**Text to read**
------------

Question

A series $$R L C$$ circuit has $$R=18 \mathrm{k} \Omega, L=20 \mathrm{mH},$$ and resonates at $$4.0 \mathrm{kHz}$$. (a) What's the capacitance? (b) Find the circuit's impedance at resonance and (c) at $$3.0 \mathrm{kHz}$$

Answer

## Question1.a:

**step1 Identify Given Values and the Resonant Frequency Formula**

First, we identify the given electrical components and the resonance frequency. We also recall the fundamental formula for the resonant frequency in a series RLC circuit. The given values are resistance (R), inductance (L), and the resonance frequency ($$f_{\text{res}}$$).

$$R = 18 \text{ k}\Omega = 18000 \Omega$$

$$L = 20 \text{ mH} = 0.020 \text{ H}$$

$$f_{\text{res}} = 4.0 \text{ kHz} = 4000 \text{ Hz}$$

The formula for the resonant frequency ($$f_{\text{res}}$$) is:

$$f_{\text{res}} = \frac{1}{2\pi\sqrt{LC}}$$

**step2 Rearrange the Formula to Solve for Capacitance (C)**

To find the capacitance (C), we need to rearrange the resonant frequency formula. First, square both sides of the formula to eliminate the square root.

------------

**Collected material**
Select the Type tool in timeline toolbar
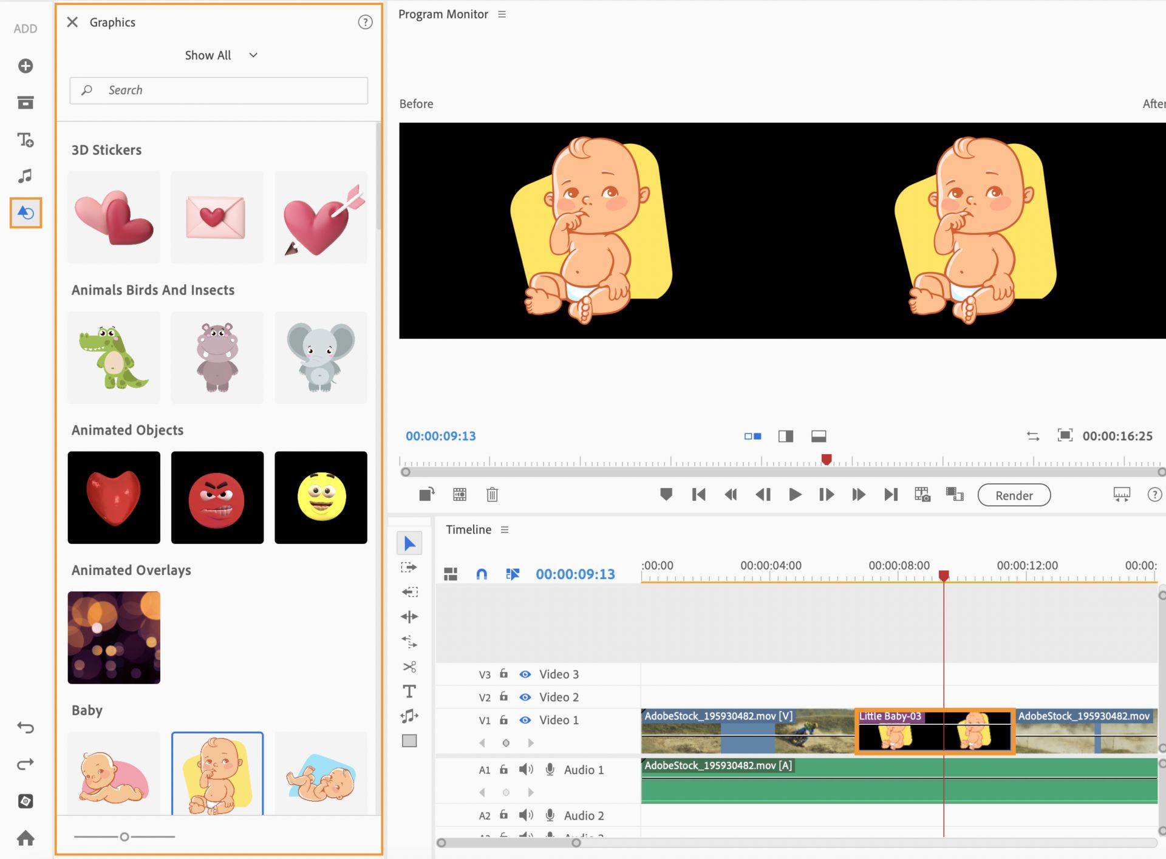This screenshot has height=859, width=1166. click(x=409, y=691)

------------

**Requirements**
Reproduce the RLC circuit walkthrough word for word, starting with "To find the" and going on through "the square root.". Rely on nothing but the RLC circuit walkthrough.

**Answer to this task**
To find the capacitance (C), we need to rearrange the resonant frequency formula. First, square both sides of the formula to eliminate the square root.